Load a mixture of datasets based on the configuration.
Args:
mixture_config (DatasetMixtureConfig):
Script arguments containing dataset configuration.
Returns:
DatasetDict: Combined dataset(s) from the mixture configuration,
with optional train/test split if test_split_size is set.
"""
@dataclass
class DatasetMixtureConfig:
datasets: list[DatasetConfig] = field(default_factory=list)
streaming: bool = False
test_split_size: float | None = None
@dataclass
class DatasetConfig:
path: str
name: str | None = None
data_dir: str | None = None
data_files: str | list[str] | dict[str, str] | None = None
split: str = "train"
columns: list[str] | None = None
Dataset loading logic in the GRPO script:
# trl/scripts/grpo.py L136-149
if dataset_args.datasets and script_args.dataset_name:
logger.warning(
"Both `datasets` and `dataset_name` are provided. "

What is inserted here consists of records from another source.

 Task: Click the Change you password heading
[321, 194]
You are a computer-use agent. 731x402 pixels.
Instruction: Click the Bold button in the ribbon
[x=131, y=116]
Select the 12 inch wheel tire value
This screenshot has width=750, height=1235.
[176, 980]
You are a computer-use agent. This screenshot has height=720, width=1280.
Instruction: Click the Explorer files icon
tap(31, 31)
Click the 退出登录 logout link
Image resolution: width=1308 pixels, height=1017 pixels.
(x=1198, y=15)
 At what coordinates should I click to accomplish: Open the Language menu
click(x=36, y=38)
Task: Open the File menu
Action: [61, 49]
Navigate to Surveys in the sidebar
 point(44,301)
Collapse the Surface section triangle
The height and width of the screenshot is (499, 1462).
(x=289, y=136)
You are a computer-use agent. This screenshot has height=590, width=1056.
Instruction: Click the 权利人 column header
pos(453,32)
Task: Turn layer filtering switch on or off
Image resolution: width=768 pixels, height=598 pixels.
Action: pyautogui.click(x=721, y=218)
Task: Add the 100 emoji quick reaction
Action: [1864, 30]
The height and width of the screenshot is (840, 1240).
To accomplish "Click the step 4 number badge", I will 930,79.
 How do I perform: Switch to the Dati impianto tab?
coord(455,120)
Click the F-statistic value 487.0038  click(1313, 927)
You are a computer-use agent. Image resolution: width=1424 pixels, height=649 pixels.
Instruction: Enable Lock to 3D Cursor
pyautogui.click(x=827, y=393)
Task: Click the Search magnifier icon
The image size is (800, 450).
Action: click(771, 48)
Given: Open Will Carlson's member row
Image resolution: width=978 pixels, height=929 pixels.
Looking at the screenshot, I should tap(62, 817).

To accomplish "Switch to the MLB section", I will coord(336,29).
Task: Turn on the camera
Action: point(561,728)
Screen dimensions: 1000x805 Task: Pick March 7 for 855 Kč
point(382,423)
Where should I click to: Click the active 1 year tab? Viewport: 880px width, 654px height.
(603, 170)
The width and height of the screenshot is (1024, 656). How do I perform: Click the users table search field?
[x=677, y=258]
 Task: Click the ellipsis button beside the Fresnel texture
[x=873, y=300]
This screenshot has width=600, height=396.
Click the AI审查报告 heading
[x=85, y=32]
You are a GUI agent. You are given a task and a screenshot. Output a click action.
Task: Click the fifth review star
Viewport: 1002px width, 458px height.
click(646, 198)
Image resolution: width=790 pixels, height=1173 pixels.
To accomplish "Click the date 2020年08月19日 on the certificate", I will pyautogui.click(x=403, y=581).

"The `datasets` argument will be used."
)
dataset = get_dataset(dataset_args)
elif dataset_args.datasets and not script_args.dataset_name:
dataset = get_dataset(dataset_args)
elif not dataset_args.datasets and script_args.dataset_name:
dataset = load_dataset(
script_args.dataset_name,
name=script_args.dataset_config,
streaming=script_args.dataset_streaming,
)
else:
raise ValueError("Either `datasets` or `dataset_name` must be provided.")
Import
from trl import DatasetMixtureConfig, get_dataset
from trl.scripts.utils import DatasetConfig
from datasets import load_dataset
I/O Contract
Inputs
| Parameter | Type | Description |
|---|---|---|
mixture_config |
DatasetMixtureConfig |
Configuration specifying the list of datasets to load, streaming mode, and optional test split size. |
mixture_config.datasets |
list[DatasetConfig] |
Each entry specifies a dataset path, optional name/config, split, and column selection. |
mixture_config.streaming |
bool |
Whether to load datasets in streaming mode. |
mixture_config.test_split_size |
None | If set, the combined dataset is split into train/test. If None, only a "train" key is returned.
|
Outputs
| Output | Type | Description |
|---|---|---|
| dataset | DatasetDict |
A dictionary with at minimum a "train" key. If test_split_size is set, also contains a "test" key. Each split contains at minimum a "prompt" column.
|
Usage Examples
Single dataset via YAML config:
# config.yaml
dataset_name: trl-lib/DeepMath-103K
dataset_train_split: train
dataset_test_split: test
Mixture of datasets via YAML config:
# config.yaml
datasets:
- path: trl-lib/DeepMath-103K
split: train
columns:
- prompt
- solution
- path: my-org/custom-math-prompts
split: train
columns:
- prompt
- solution
streaming: false
test_split_size: 0.05
Programmatic usage:
from trl import DatasetMixtureConfig, get_dataset
from trl.scripts.utils import DatasetConfig
mixture_config = DatasetMixtureConfig(
datasets=[DatasetConfig(path="trl-lib/tldr")]
)
dataset = get_dataset(mixture_config)
print(dataset)
# DatasetDict({
# train: Dataset({
# features: ['prompt', 'completion'],
# num_rows: 116722
# })
# })
Key constraint: GRPO datasets must contain a "prompt" column. Additional columns (like "solution") are preserved when remove_unused_columns=False (the default) and forwarded to reward functions during training.